Licensing Info: College of Registered Psychotherapists of Ontario #003404
Concerns related to:
Talking about a difficult or painful past is always hard. I am often asked the question “Do we need to talk about my past in order for me to work on this?”
And here is my take on it. You go to the gym and it is really tough in the beginning, but the pay off after you do all the heavy lifting is worth it. As your body builds strength, what once felt challenging, comes to you more easily. You experience a sense of pride in your growth. Therapy and coaching is the same when it comes to the difficult parts of our past - it is part of the process of building strength and resilience so those past challenges do not have the same hold on your present or future.
Gestalt therapy is my primary orientation along with a combination of coaching, mindfulness training and relational approaches to psychotherapy.
Weaving coaching in with therapy can be a powerful combination for personal growth. I like to move between being super empowering and supportive and then also challenge and invite my clients to take on the parts of themselves that hold them back.
Often by the time couples reach out for support, they have dug themselves deep into negative communication patterns with one another. They are quick to criticize, verbally attack and blame the other, or even withdraw from their partner to avoid conflict all together. At this stage, it is common for each to view their partner and their partner’s behavior as the sole source of all the challenges in their relationship.
That said, one of the most challenging aspects I see with my clients is taking personal accountability for their own role in it. Often they are waiting on the other person to change. So the start of our work together is identifying the ways each of them have been showing up that have not been conducive to a healthy, happy relationship. Then, making commitments to themselves and each other to invest the time and energy to learn and practice new ways of being with one another. When couples start to integrate these behaviors that are more supportive of their own needs and more receptive of their partners needs, this is when they really begin to feel things shift for them. It takes commitment and practice.

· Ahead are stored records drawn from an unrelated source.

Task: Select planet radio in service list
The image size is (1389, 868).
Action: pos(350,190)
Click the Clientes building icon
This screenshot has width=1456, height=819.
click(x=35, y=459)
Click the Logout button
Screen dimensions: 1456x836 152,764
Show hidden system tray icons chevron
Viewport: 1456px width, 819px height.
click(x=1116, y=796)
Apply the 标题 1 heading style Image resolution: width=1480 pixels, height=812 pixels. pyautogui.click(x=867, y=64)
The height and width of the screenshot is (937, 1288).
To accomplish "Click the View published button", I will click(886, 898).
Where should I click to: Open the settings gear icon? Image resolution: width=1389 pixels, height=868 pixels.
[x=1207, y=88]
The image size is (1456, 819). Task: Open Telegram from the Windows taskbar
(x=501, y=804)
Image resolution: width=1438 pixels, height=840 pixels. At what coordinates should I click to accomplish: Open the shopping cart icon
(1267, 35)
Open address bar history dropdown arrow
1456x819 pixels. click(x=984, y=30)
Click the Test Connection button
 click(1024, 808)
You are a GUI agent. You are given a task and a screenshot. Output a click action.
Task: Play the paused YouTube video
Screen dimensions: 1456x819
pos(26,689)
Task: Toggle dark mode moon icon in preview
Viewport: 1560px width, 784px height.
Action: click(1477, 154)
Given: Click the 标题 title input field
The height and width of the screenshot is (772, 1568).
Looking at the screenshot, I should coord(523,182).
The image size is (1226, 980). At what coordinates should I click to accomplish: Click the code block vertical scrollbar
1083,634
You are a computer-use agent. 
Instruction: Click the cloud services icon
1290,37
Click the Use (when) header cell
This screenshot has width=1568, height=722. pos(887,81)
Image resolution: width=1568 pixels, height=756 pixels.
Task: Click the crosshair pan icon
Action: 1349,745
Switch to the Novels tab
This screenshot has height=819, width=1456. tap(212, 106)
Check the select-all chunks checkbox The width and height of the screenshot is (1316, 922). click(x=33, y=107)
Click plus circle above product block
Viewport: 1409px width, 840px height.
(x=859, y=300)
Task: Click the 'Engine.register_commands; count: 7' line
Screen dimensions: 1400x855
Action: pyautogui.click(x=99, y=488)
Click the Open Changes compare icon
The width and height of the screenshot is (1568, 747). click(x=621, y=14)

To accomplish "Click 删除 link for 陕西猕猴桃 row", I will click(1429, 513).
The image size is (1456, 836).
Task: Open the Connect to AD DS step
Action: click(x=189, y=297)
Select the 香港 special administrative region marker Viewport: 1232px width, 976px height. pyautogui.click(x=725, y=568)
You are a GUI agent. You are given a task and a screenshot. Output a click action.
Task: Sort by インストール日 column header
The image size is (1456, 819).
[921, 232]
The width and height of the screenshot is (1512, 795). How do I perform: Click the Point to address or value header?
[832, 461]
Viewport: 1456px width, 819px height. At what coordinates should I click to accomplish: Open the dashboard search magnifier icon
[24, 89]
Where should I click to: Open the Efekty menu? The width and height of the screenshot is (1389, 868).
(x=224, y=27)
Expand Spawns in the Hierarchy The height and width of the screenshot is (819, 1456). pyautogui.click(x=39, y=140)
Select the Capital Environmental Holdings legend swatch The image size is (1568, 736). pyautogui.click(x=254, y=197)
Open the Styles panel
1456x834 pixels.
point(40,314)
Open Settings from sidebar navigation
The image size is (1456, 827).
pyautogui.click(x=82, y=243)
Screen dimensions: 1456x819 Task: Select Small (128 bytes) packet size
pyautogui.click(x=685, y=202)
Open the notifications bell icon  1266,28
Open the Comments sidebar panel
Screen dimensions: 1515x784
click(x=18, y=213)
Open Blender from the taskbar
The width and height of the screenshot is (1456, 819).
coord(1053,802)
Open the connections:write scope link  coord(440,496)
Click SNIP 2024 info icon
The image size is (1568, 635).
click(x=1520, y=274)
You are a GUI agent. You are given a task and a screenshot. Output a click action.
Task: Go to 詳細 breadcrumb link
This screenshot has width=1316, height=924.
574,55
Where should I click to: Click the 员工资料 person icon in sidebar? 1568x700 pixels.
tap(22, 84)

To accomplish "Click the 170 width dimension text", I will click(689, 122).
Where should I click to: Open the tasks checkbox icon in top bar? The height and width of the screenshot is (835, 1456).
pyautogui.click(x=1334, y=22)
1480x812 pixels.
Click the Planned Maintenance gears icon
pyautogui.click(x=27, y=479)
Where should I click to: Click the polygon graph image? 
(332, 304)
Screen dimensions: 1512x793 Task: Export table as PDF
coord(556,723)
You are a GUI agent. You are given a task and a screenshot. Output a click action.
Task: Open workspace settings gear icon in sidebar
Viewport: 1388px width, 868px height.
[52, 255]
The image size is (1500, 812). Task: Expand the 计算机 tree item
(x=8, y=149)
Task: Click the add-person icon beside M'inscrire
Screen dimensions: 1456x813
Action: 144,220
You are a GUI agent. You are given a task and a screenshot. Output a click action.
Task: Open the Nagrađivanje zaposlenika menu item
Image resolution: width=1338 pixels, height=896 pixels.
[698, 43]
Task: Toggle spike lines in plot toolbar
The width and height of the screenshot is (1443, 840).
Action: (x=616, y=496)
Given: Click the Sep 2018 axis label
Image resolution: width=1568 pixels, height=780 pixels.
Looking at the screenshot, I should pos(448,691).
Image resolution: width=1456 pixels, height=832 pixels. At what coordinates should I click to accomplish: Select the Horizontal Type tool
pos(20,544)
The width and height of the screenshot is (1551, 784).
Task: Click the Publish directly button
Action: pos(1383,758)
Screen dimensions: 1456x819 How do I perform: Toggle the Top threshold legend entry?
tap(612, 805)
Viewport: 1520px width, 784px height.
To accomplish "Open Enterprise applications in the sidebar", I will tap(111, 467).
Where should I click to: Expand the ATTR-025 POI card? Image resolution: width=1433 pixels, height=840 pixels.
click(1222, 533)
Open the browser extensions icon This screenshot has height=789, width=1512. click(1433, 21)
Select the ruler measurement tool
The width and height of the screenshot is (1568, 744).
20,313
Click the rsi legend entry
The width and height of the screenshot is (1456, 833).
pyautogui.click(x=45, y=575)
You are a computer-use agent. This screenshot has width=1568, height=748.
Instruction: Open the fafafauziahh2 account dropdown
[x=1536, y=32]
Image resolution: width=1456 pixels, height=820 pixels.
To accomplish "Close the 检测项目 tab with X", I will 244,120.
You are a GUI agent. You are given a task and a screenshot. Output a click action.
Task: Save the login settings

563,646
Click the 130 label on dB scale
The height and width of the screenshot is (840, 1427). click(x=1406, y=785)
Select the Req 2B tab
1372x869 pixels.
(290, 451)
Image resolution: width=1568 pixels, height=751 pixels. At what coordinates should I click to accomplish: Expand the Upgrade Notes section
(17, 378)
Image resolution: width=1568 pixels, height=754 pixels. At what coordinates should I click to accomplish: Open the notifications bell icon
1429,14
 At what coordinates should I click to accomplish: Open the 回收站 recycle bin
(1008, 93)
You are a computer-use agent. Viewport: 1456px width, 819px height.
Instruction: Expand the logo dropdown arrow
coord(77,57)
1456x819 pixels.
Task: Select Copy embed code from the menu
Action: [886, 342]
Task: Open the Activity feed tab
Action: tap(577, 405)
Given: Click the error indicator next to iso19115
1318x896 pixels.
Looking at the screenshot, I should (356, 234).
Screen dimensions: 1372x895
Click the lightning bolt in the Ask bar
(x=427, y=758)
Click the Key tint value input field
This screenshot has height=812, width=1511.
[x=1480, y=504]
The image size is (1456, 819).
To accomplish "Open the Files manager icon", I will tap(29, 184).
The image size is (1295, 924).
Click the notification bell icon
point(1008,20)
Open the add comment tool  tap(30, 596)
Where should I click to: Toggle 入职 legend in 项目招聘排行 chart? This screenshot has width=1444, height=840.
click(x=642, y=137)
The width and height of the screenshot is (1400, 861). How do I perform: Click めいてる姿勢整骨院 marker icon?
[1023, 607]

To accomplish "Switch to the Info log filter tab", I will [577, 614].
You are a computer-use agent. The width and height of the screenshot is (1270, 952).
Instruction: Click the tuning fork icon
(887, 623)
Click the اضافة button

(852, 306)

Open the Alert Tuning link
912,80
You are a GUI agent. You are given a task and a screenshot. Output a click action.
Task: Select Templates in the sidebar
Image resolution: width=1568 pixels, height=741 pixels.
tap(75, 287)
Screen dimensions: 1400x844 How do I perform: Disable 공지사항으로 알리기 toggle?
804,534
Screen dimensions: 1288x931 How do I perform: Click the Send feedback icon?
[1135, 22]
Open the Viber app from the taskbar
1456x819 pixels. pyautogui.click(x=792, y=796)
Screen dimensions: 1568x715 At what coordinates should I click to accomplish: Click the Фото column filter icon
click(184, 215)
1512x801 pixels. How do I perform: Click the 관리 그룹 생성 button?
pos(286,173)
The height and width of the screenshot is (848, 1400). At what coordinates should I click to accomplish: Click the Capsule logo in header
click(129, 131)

I have extensive training in couples therapy with most of the top rated couples training programs out there (Gottman, EFT, RLT, & Gestalt) and use a blend of strategies, giving direction and creating a safe place for couples to learn how to connect, communicate and build a strong foundation in their relationship.
I believe that teaching couples how to become leaders in how they show up in relationship is somewhat unique to how I work with couples. Most couples will feel like victims on some level to their partners psychology and behaviors, in our work together I aim to move towards an empowerment stance.
I am a firm believer that you will feel it in your gut. Good therapy and coaching always feels like the practitioner deeply understands your scenario, gets you and is invested in the process with you.
I have high standards when it comes to my personal development, and am very selective of the therapy or coaching practitioners I have worked with in the past. I would encourage you to be as well, this is an investment in you and your wellbeing.
My journey began with living in a small Tibetan Village in Southern India, meeting an Art Therapist working with underprivilaged kids and a most of all a deep hunger for enlightenment and personal growth.
Growing up, I was the shy kid, the dreamer. Always asking deeper questions of life, you know the kinda stuff like “Why the heck are we here and what’s the point of all of this”.
This curiosity grew as a teenager and led me to some pretty amazing places both abroad and within myself.
Anyone who knows me well, knows I have strong inner wanderlust that has led me to many places around the world. Right before taking my psychotherapy training, I was travelling abroad and studying meditation with monks in Thailand, soaking up wisdom in Ashrams in Nepal and India and eventually living in a small Tibetan community where I intensely practiced meditation.
I learned one of the greatest lessons of my life here with my friends in this Tibetan village: home is within yourself and it is located right where the heart is.
After this experience I knew that I wanted to help others find their inner peace and enrolled in a powerful psychotherapy program in Toronto called The Gestalt Institute of Toronto. The rest is history!